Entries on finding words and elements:
○ ○ ○ ○ ○ ○ ○

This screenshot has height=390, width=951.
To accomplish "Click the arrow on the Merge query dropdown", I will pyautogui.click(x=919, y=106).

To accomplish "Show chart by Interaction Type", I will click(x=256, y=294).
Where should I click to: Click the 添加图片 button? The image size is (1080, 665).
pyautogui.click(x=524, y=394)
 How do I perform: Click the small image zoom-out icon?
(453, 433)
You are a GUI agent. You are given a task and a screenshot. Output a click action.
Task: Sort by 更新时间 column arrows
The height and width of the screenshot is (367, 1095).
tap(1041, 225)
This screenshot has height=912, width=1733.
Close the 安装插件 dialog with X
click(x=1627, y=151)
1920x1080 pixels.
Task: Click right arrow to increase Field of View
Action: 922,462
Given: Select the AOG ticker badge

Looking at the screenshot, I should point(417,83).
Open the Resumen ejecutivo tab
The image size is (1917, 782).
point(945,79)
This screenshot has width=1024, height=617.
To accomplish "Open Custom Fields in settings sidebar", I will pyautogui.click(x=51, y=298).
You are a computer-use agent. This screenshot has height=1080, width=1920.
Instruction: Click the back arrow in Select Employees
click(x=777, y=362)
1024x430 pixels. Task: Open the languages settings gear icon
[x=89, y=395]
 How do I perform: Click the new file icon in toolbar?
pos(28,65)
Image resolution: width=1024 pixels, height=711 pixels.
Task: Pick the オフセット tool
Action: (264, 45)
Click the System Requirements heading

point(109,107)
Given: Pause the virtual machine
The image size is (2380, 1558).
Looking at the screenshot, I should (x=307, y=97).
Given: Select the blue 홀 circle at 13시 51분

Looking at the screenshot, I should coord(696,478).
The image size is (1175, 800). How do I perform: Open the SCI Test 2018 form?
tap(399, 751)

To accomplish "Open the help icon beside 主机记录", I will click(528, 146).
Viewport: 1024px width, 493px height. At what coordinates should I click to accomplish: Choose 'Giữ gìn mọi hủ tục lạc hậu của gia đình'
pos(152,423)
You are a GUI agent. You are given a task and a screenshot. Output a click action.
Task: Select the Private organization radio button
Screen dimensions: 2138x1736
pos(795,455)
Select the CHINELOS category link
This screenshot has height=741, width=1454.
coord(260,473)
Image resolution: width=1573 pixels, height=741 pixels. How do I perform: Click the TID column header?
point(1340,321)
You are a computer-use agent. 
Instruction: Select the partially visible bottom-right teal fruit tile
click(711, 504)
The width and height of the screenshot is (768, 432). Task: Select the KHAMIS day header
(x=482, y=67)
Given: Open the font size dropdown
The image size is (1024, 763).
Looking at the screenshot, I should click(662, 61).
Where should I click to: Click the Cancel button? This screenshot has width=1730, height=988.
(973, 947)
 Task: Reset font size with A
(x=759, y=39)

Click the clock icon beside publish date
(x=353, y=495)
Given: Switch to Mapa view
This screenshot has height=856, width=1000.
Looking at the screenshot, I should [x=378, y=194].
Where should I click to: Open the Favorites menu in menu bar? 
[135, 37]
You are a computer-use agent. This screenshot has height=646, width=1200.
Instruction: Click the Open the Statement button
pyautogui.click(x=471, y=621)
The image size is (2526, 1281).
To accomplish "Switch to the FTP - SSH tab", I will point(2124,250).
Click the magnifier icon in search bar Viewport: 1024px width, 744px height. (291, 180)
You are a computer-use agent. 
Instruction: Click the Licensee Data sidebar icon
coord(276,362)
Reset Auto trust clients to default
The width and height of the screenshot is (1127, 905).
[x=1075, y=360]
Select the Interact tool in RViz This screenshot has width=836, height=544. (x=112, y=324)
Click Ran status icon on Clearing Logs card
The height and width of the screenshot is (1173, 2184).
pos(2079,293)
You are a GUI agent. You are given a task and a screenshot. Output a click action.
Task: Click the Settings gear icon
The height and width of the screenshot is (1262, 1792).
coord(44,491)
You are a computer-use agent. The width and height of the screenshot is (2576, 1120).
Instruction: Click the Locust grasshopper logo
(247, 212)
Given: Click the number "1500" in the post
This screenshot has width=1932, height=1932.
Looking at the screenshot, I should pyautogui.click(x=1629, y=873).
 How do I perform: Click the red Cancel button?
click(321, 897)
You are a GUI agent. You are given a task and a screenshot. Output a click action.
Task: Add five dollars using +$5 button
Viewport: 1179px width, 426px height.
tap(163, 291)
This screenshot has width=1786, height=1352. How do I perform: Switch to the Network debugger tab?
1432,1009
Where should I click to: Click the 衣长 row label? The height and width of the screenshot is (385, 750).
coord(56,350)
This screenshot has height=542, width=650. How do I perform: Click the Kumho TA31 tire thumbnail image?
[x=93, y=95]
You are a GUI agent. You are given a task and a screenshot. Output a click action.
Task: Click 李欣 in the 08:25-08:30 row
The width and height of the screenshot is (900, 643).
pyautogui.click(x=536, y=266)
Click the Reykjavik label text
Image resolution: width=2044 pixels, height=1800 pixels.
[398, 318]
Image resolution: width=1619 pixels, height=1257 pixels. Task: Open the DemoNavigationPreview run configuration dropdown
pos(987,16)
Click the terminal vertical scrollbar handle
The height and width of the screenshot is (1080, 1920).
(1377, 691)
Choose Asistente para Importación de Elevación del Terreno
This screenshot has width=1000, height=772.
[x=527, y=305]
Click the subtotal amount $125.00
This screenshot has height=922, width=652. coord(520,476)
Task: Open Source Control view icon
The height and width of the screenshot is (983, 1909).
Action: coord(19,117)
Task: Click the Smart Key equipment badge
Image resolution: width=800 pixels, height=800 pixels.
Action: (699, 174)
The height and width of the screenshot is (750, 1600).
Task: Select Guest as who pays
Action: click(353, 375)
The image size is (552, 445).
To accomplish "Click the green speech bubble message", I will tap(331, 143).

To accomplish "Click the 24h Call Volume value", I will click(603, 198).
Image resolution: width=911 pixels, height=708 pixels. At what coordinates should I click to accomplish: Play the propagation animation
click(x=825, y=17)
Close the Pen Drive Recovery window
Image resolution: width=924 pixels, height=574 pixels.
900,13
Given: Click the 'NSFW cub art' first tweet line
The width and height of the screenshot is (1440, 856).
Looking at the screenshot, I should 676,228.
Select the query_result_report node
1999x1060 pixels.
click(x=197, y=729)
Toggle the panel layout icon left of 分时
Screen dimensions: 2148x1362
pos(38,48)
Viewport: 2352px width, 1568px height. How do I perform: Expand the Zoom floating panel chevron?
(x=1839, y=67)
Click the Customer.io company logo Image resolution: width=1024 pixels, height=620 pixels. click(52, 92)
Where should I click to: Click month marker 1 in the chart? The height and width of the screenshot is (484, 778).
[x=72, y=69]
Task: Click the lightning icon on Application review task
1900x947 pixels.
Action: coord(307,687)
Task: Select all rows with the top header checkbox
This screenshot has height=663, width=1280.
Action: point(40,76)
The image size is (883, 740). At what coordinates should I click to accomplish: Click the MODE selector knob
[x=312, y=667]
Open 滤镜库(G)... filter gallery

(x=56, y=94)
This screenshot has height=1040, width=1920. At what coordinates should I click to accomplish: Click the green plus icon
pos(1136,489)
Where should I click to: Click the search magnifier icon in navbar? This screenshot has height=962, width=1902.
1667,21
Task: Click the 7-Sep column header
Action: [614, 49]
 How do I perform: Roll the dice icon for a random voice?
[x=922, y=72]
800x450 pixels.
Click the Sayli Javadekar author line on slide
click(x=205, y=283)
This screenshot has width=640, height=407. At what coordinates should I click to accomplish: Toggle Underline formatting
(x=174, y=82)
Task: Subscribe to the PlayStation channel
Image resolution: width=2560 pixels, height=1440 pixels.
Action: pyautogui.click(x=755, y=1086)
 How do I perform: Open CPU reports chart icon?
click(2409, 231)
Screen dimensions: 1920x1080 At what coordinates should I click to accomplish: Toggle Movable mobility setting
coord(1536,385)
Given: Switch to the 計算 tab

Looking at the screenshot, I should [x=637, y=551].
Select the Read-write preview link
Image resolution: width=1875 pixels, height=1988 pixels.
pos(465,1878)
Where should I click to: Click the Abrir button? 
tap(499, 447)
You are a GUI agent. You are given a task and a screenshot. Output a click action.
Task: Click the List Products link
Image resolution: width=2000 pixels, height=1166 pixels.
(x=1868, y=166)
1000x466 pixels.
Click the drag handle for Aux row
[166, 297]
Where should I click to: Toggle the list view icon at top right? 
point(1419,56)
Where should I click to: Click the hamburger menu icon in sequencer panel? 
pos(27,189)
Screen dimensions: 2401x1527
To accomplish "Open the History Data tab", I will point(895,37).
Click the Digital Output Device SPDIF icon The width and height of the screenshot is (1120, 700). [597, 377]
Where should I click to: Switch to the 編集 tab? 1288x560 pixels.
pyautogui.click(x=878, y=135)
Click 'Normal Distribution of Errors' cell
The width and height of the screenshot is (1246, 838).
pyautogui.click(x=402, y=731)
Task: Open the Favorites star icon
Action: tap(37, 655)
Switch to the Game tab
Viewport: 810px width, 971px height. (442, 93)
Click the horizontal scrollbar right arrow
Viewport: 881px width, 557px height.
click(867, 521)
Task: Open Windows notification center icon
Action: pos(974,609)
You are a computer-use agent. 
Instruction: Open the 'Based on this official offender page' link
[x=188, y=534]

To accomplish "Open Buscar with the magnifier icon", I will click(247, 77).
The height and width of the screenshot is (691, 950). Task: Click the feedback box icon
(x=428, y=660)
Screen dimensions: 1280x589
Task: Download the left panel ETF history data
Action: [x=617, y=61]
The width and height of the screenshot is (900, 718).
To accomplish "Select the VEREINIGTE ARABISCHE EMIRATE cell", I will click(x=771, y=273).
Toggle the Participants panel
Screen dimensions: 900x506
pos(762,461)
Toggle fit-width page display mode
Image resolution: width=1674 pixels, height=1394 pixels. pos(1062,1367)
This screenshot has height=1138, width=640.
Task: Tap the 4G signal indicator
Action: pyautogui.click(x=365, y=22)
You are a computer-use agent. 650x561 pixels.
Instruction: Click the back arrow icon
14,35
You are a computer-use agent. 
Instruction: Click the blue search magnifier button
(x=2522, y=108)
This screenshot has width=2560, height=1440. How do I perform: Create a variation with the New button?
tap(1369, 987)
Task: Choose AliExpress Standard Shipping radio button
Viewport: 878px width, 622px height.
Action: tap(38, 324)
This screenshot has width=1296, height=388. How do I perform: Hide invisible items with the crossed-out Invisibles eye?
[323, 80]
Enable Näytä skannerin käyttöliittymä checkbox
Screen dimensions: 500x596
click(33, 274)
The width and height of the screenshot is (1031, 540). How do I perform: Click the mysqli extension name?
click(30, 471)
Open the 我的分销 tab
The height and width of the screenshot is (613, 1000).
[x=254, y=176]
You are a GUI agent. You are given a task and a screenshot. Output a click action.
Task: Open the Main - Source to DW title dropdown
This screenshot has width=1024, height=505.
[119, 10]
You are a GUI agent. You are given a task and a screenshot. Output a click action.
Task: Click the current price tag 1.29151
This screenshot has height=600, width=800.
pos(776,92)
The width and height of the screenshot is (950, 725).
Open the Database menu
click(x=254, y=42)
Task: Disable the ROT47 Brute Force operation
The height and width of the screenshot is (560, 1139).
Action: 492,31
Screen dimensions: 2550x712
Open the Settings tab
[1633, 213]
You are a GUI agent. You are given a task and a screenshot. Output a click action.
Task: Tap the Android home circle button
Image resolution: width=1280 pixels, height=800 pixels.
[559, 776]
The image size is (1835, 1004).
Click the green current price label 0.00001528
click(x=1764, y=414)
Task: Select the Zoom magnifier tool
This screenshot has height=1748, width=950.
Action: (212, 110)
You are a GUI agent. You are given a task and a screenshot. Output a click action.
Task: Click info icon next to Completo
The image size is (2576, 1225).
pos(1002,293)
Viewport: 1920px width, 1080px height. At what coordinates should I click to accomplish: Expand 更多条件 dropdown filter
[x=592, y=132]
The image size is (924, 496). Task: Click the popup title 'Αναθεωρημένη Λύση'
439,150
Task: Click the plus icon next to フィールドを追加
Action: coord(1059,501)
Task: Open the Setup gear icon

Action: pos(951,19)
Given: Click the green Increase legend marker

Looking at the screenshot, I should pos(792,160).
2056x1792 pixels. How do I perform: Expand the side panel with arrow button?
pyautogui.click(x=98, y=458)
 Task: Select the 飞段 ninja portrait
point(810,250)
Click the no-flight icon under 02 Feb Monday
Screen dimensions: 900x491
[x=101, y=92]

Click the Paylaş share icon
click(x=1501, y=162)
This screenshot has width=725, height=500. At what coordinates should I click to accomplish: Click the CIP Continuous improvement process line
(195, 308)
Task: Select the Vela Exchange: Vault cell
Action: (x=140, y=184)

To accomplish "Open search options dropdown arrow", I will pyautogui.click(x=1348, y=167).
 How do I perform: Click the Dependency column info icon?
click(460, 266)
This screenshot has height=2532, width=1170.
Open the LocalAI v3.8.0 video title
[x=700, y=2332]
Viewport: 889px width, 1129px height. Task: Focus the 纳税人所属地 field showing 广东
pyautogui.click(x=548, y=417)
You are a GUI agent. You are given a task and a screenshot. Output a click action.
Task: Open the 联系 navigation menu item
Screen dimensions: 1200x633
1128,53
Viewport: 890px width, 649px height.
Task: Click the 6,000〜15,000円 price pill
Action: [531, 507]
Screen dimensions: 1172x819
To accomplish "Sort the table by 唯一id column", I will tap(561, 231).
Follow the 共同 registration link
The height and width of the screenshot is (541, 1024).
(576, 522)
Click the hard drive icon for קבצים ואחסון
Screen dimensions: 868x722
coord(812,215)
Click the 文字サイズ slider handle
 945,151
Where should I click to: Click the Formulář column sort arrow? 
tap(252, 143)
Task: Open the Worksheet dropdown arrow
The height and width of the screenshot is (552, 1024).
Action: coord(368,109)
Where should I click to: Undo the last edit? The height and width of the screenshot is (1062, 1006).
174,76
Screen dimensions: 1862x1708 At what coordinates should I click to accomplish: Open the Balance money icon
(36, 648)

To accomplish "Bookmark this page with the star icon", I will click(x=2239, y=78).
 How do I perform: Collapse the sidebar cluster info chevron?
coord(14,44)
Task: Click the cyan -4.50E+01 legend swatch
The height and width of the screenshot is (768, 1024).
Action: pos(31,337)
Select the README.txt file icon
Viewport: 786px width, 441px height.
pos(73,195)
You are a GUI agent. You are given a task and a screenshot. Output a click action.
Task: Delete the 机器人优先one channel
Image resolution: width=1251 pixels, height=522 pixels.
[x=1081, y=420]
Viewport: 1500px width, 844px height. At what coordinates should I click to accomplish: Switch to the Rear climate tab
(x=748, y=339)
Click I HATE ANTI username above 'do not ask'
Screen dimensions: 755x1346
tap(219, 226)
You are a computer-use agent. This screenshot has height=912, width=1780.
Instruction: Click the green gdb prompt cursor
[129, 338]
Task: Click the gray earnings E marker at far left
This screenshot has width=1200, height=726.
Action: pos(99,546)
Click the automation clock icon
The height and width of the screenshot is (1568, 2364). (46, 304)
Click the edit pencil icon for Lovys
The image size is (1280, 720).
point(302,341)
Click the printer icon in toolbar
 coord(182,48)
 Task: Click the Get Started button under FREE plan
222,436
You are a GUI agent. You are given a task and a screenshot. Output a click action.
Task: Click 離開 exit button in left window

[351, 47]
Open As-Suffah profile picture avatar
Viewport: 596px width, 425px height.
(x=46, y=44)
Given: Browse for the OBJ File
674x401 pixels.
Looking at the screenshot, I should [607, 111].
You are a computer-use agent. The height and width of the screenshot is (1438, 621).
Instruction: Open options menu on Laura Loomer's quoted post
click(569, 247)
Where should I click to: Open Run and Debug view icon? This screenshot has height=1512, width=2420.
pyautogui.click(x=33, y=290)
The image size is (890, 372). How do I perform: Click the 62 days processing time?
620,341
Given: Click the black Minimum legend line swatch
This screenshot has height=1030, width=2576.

○ ○ ○ ○ ○ ○ ○

Reproduce the lines starting at the one containing "The width and height of the screenshot is (900, 718)." and ending at the one containing "Action: tap(38, 324)", both included.

The width and height of the screenshot is (900, 718).
To accomplish "Select the VEREINIGTE ARABISCHE EMIRATE cell", I will click(x=771, y=273).
Toggle the Participants panel
Screen dimensions: 900x506
pos(762,461)
Toggle fit-width page display mode
Image resolution: width=1674 pixels, height=1394 pixels. pos(1062,1367)
This screenshot has height=1138, width=640.
Task: Tap the 4G signal indicator
Action: pyautogui.click(x=365, y=22)
You are a computer-use agent. 650x561 pixels.
Instruction: Click the back arrow icon
14,35
You are a computer-use agent. 
Instruction: Click the blue search magnifier button
(x=2522, y=108)
This screenshot has width=2560, height=1440. How do I perform: Create a variation with the New button?
tap(1369, 987)
Task: Choose AliExpress Standard Shipping radio button
Viewport: 878px width, 622px height.
Action: tap(38, 324)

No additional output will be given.